Congress details some payouts to sexual harassment accusers

iStock/Thinkstock(WASHINGTON) — The congressional office that has been using taxpayer funds to secretly settle cases of sexual harassment on Capitol Hill lifted the veil on a sliver of data on Tuesday, showing that between 2007 and 2017, it paid out $115,000 to staffers who had filed workplace sexual harassment complaints while employed by a member of the House of Representatives.

Last month, ABC News reported exclusively that close to $100,000 of those funds were used to settle sexual harassment claims by two young male staffers who were working for disgraced former Congressman Eric Massa. James D. Doyle, Massa’s attorney in New York, said the former congressman had no knowledge of the payments to his staffers from the Congressional Office of Compliance (OOC).

In response to a request for information, the OOC sent a letter Tuesday to the Chairman of the House Administration Committee, Rep. Gregg Harper, R-Miss., stating that in the last 10 years, it awarded $342,225.85 in 15 cases ranging from accusations of sexual harassment to sexual and racial discrimination.

The OOC, now in the spotlight amid a wave of sexual harassment complaints on Capitol Hill, said last month that in total it has paid out more than $17 million in taxpayer dollars over 20 years to settle workplace complaints in Congress and the legislative branch.

Yet there is still so much data the office will not provide, including the total amount of taxpayer dollars it used to settle accusations of sexual harassment specifically or the identities of those lawmakers involved.
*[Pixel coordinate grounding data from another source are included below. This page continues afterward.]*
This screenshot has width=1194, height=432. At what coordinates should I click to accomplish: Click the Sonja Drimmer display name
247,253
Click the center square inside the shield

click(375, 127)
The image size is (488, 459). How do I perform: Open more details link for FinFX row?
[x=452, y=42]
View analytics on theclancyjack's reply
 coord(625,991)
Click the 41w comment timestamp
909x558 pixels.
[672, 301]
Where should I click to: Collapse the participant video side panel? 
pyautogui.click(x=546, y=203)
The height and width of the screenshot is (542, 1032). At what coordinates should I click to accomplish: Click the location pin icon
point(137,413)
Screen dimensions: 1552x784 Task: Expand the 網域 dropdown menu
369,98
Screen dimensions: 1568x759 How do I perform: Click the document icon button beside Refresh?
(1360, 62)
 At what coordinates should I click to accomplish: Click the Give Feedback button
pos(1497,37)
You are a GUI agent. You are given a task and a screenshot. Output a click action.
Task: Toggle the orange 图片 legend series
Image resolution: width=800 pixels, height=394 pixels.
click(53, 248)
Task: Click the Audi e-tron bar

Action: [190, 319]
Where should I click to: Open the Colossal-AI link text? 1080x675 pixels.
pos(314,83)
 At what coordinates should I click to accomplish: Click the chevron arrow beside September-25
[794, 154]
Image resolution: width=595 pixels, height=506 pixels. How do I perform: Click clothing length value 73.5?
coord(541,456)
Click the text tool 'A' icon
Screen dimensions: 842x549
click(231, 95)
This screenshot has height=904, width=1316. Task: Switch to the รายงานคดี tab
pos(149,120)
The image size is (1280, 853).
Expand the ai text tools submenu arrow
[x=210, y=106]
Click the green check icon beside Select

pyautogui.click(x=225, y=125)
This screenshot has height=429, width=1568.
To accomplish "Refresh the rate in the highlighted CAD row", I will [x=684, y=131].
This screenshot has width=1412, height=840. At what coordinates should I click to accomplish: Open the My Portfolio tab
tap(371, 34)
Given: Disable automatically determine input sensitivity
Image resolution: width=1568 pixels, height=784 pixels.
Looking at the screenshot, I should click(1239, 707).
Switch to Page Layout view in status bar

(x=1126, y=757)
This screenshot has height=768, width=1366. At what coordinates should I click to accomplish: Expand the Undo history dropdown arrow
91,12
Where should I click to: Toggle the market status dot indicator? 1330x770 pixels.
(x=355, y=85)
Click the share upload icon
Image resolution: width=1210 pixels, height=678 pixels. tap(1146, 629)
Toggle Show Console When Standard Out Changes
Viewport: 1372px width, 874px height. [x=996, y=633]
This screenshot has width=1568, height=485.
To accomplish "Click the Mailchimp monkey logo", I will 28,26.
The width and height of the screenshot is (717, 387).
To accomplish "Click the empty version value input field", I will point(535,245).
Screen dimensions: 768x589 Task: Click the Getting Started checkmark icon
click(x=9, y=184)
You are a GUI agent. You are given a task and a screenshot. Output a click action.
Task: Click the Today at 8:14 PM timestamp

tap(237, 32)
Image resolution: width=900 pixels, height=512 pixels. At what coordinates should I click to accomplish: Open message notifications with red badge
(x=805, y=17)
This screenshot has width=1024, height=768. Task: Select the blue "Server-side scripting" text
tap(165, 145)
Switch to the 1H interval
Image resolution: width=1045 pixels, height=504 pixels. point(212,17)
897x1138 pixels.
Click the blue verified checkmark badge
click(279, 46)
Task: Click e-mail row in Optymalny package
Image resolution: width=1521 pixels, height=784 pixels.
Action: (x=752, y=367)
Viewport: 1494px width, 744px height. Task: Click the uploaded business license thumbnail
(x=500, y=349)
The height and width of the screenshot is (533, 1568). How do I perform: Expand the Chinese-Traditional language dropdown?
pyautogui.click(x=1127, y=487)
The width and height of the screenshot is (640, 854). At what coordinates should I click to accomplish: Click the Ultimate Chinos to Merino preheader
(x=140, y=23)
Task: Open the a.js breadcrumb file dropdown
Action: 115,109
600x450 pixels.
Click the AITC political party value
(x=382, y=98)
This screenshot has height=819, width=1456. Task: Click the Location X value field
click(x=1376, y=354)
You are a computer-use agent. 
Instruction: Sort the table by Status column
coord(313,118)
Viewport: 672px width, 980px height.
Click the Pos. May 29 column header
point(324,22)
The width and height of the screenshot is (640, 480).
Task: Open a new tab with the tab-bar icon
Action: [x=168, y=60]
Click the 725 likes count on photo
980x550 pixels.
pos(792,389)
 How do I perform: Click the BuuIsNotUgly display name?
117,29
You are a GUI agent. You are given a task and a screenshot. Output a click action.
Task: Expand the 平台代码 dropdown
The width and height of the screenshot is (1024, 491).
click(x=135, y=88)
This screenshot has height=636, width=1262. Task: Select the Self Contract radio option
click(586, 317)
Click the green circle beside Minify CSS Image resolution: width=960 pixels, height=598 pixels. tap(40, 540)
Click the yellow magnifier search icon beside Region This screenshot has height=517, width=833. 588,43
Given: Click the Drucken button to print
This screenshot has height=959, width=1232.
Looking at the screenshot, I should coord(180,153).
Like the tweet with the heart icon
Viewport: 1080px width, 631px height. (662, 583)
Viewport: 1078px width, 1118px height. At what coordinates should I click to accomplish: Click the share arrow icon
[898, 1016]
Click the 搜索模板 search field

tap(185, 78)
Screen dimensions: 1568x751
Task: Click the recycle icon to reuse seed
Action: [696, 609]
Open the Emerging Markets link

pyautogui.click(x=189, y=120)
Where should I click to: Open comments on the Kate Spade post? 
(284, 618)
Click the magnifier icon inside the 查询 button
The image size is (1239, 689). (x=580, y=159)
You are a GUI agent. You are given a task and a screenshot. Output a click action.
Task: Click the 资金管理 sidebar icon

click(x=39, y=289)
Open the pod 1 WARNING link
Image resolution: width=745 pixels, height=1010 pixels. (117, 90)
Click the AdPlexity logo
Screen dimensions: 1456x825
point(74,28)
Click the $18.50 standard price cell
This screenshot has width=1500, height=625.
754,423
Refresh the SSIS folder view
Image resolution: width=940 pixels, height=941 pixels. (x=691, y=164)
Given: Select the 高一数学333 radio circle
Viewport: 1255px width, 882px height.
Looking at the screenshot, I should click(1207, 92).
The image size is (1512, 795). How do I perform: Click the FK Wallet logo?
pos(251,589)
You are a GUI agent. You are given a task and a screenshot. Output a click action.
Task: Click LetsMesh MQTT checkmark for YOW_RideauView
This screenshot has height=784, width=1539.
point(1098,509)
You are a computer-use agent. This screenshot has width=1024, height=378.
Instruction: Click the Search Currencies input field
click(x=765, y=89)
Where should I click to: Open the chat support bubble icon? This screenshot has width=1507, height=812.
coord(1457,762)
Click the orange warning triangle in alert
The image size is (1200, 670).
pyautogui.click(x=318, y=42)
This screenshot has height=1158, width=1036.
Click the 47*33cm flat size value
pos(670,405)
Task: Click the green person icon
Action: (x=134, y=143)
“Under current law, the OOC is not authorized to release information about individual awards and settlements,” the office said in a statement.

The OOC can, however, release some limited information to its oversight committees, as it did in the House of Representatives on Tuesday. That explains why Sen. Tim Kaine, D-Va., was rejected when he made a similar request for information on Dec. 6 asking for details on all sexual harassment claims made against senators and members of their personal and committee staff, as well as the total settlement amounts.

Laura Cech, a spokesman for the OOC, said the compliance office released some responsive information to its oversight committee — in this case, the Senate Rules Committee, not Kaine’s office — and said that it is “up to the committees to determine whether to release the information.” That information, according to the response the OOC sent to Kaine, includes a statistical breakdown of settlement amounts involving Senate employing offices from 1997-2017.

“I think the Senate Rules Committee has the information I’m asking for, and so now I’ve got to go to the Rules Committee and try to get it out,” Kaine told ABC News on Tuesday.

ABC News has reached out to the Rules Committee and requested they release that information.

Meanwhile, the OOC suggested that if members of Congress want to make settlement data public, they need to change the law.

Chairman Harper told the New York Times on Tuesday that there are plans to introduce a bipartisan bill this week that would, among other things, require members to reimburse taxpayers for settlements made on their behalf.